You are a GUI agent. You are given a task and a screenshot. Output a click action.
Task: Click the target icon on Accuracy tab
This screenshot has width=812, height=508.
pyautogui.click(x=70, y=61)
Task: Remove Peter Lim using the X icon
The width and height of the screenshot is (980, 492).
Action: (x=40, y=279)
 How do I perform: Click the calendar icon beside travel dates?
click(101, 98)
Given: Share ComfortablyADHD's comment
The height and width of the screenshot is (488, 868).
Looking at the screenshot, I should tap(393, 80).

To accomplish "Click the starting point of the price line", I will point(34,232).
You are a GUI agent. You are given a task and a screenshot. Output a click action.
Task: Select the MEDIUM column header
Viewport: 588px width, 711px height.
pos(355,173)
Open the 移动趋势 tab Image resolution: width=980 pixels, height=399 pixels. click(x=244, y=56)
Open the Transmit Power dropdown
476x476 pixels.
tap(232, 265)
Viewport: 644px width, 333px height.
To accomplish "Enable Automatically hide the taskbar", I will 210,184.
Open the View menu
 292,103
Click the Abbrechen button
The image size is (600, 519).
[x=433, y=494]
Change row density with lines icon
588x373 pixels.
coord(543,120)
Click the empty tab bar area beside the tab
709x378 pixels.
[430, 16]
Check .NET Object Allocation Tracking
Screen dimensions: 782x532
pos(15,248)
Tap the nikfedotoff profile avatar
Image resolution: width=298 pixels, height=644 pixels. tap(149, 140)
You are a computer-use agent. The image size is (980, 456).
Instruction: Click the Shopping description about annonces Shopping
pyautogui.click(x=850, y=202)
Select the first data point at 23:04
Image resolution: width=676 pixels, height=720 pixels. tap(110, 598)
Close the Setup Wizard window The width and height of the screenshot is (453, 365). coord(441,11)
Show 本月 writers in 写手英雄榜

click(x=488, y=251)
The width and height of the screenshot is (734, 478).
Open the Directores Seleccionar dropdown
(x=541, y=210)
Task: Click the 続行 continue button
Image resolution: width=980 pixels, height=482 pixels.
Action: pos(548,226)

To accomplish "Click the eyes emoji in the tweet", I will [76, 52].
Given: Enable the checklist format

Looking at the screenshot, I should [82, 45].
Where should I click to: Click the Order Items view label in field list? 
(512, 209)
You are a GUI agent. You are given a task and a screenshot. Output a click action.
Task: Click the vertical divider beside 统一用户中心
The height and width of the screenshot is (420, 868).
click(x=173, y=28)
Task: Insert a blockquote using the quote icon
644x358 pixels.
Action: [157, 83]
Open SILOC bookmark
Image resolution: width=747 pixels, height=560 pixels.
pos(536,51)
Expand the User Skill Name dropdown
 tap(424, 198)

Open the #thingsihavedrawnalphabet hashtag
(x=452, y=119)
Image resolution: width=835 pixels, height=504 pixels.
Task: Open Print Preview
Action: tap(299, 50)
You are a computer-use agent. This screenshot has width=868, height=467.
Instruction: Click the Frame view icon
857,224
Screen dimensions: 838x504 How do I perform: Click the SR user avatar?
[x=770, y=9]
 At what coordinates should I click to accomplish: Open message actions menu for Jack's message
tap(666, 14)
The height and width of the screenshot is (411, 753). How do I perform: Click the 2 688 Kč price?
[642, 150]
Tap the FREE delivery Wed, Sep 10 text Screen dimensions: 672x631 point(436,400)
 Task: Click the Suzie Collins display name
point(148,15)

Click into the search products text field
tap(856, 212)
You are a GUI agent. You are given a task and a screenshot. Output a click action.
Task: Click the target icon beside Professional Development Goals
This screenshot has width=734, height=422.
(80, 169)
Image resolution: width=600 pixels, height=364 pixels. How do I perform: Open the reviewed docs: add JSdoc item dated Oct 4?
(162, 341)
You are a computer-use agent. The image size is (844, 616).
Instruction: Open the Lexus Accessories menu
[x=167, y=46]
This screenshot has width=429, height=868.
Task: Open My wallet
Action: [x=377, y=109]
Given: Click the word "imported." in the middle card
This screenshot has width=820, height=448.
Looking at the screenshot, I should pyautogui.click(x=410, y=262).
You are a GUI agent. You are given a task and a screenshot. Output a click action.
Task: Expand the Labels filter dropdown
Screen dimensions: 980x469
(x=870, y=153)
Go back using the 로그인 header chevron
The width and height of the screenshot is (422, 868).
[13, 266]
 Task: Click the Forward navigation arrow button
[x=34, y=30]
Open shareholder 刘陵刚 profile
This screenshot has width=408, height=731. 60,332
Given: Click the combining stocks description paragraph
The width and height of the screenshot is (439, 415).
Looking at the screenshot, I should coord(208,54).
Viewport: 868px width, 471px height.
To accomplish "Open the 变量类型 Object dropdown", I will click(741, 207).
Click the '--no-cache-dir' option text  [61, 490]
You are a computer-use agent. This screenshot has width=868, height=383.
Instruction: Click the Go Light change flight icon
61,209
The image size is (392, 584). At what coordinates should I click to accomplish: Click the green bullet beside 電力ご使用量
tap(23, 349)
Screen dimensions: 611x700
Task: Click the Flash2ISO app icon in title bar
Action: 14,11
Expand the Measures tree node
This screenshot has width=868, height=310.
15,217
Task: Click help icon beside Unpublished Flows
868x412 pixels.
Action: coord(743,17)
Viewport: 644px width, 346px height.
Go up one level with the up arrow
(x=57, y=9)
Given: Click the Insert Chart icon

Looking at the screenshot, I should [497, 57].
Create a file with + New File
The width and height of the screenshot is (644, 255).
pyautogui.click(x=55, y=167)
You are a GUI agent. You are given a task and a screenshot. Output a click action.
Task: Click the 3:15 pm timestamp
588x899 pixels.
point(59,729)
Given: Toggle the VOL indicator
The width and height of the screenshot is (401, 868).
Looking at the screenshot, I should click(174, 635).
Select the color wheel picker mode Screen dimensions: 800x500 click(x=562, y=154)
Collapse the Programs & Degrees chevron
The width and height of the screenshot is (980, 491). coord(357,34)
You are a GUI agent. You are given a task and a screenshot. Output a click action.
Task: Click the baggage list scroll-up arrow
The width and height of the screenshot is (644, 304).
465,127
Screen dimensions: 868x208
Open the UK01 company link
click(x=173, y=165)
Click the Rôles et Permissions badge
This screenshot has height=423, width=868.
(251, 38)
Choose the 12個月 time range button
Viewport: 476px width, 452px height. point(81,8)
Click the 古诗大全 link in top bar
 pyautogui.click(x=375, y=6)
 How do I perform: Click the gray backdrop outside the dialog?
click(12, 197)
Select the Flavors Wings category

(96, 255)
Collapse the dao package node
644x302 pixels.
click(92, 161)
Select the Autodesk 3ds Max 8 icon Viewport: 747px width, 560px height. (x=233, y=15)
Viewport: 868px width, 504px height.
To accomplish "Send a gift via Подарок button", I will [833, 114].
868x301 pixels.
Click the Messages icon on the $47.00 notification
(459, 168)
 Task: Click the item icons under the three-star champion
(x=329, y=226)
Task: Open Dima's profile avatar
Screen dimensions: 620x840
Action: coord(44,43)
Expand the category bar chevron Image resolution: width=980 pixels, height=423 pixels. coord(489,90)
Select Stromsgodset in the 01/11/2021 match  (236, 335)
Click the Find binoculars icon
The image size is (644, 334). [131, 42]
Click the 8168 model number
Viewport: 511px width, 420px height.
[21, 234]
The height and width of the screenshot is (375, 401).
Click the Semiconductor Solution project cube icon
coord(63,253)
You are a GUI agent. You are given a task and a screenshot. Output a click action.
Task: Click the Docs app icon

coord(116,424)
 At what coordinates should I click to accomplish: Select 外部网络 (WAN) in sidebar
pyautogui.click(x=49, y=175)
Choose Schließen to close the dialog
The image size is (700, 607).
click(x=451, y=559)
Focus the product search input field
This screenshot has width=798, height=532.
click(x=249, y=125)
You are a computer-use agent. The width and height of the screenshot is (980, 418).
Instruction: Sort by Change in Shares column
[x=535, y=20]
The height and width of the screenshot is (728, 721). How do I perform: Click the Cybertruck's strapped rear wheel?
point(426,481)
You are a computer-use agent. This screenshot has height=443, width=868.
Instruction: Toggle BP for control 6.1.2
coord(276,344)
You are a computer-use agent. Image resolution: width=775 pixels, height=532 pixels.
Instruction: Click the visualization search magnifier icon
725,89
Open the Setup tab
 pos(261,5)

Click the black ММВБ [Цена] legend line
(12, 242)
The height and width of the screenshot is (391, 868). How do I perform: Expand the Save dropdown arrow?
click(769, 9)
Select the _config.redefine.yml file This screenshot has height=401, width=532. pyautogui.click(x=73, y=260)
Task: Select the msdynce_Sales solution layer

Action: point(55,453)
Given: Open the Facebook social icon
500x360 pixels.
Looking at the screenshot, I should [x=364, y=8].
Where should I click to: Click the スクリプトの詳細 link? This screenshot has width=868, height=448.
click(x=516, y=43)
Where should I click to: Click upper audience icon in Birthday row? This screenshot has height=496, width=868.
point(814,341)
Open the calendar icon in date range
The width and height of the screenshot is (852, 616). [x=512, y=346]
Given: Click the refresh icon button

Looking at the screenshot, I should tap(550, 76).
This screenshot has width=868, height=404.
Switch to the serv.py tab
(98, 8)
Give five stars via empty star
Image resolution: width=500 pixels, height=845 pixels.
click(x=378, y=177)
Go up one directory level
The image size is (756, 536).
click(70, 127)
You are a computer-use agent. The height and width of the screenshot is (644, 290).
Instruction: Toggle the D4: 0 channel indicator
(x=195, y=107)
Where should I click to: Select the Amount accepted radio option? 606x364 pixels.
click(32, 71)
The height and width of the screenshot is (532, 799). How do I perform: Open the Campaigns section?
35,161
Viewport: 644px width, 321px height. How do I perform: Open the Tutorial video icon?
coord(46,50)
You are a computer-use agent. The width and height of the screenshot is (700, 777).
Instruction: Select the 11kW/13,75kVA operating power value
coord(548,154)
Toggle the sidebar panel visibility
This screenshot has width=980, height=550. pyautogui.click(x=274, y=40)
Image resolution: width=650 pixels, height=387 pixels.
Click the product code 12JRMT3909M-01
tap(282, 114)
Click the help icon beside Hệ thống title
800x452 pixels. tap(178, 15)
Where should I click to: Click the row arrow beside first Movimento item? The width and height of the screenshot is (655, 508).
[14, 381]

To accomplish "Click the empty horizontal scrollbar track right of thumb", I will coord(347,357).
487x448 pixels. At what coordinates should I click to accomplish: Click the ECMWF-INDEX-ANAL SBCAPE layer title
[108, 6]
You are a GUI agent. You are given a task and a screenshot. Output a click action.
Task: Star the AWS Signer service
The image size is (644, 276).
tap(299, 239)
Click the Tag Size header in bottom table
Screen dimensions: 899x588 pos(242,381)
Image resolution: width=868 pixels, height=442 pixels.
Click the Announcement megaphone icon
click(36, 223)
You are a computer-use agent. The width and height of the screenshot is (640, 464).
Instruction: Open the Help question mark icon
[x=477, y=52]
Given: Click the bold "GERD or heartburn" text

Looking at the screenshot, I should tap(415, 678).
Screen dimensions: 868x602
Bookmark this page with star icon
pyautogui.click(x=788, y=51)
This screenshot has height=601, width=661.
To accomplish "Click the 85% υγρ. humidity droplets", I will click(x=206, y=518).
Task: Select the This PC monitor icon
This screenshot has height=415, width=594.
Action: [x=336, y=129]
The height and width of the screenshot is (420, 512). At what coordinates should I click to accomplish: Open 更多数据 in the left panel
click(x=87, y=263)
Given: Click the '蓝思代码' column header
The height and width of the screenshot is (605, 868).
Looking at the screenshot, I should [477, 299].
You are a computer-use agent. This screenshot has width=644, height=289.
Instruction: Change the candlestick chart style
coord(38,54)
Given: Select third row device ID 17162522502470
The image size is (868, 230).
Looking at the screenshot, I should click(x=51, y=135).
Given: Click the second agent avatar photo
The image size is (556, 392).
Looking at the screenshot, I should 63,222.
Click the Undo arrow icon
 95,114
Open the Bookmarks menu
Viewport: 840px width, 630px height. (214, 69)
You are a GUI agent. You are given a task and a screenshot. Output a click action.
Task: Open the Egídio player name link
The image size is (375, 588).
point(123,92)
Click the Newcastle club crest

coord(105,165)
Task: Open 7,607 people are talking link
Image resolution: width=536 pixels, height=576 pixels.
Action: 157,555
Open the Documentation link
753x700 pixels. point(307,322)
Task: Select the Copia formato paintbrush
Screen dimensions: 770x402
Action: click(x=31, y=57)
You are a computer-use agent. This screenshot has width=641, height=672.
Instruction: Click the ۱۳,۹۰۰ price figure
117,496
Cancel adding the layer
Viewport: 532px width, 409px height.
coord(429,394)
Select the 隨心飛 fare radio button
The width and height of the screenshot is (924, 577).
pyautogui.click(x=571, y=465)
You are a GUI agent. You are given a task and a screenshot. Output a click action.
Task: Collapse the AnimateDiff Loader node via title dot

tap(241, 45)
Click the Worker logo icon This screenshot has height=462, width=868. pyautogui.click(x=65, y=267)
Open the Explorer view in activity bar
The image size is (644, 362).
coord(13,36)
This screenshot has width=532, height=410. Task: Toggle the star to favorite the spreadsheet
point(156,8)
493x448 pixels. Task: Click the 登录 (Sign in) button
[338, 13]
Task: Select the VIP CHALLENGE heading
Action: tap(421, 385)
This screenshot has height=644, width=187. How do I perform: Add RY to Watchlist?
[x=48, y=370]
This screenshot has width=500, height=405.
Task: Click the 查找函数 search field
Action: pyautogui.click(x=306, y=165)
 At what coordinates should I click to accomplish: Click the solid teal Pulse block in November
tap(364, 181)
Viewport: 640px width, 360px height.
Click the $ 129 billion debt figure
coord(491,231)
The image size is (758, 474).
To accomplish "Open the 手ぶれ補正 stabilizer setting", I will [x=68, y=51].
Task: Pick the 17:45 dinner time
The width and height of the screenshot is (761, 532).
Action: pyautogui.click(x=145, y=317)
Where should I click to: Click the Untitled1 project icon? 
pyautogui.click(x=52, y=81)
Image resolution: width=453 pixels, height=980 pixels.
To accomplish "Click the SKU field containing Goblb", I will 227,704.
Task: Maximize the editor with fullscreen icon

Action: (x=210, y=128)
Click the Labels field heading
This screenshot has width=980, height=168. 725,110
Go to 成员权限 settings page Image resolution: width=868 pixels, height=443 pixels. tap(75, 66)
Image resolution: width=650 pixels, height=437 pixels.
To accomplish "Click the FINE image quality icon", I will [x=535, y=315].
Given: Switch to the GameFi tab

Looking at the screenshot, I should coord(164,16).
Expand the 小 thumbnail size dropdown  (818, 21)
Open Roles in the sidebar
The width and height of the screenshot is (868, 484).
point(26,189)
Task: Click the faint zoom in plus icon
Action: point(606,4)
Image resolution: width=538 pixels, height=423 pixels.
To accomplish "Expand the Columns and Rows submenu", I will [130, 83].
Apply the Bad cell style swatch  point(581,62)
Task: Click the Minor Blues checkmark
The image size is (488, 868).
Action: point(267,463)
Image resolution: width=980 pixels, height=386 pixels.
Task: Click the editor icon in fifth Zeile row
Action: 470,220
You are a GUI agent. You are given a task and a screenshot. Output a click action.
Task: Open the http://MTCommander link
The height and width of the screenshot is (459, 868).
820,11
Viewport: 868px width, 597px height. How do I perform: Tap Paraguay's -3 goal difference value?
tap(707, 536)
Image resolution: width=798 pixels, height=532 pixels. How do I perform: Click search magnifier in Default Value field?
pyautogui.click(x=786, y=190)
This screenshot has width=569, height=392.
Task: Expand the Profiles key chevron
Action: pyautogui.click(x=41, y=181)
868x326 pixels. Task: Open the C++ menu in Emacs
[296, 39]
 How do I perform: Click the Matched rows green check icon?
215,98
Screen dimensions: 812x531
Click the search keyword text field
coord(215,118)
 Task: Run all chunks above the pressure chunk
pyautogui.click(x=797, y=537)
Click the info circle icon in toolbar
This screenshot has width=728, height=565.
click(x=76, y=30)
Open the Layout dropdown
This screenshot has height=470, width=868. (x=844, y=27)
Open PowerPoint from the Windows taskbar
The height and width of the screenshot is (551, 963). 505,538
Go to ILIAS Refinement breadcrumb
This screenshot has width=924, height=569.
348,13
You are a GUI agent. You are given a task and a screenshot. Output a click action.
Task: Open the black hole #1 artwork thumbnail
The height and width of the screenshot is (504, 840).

→ GOAL OF THE EXERCISE
Print, from the entries above, the line with "Given: Click the Insert Chart icon", the line with "Select Stromsgodset in" and all lines between them, exactly and with nothing else.

→ EXERCISE OUTPUT
Given: Click the Insert Chart icon

Looking at the screenshot, I should [497, 57].
Create a file with + New File
The width and height of the screenshot is (644, 255).
pyautogui.click(x=55, y=167)
You are a GUI agent. You are given a task and a screenshot. Output a click action.
Task: Click the 3:15 pm timestamp
588x899 pixels.
point(59,729)
Given: Toggle the VOL indicator
The width and height of the screenshot is (401, 868).
Looking at the screenshot, I should click(174, 635).
Select the color wheel picker mode Screen dimensions: 800x500 click(x=562, y=154)
Collapse the Programs & Degrees chevron
The width and height of the screenshot is (980, 491). coord(357,34)
You are a GUI agent. You are given a task and a screenshot. Output a click action.
Task: Click the baggage list scroll-up arrow
The width and height of the screenshot is (644, 304).
465,127
Screen dimensions: 868x208
Open the UK01 company link
click(x=173, y=165)
Click the Rôles et Permissions badge
This screenshot has height=423, width=868.
(251, 38)
Choose the 12個月 time range button
Viewport: 476px width, 452px height. point(81,8)
Click the 古诗大全 link in top bar
 pyautogui.click(x=375, y=6)
 How do I perform: Click the gray backdrop outside the dialog?
click(12, 197)
Select the Flavors Wings category

(96, 255)
Collapse the dao package node
644x302 pixels.
click(92, 161)
Select the Autodesk 3ds Max 8 icon Viewport: 747px width, 560px height. (x=233, y=15)
Viewport: 868px width, 504px height.
To accomplish "Send a gift via Подарок button", I will [833, 114].
868x301 pixels.
Click the Messages icon on the $47.00 notification
(459, 168)
 Task: Click the item icons under the three-star champion
(x=329, y=226)
Task: Open Dima's profile avatar
Screen dimensions: 620x840
Action: coord(44,43)
Expand the category bar chevron Image resolution: width=980 pixels, height=423 pixels. coord(489,90)
Select Stromsgodset in the 01/11/2021 match  (236, 335)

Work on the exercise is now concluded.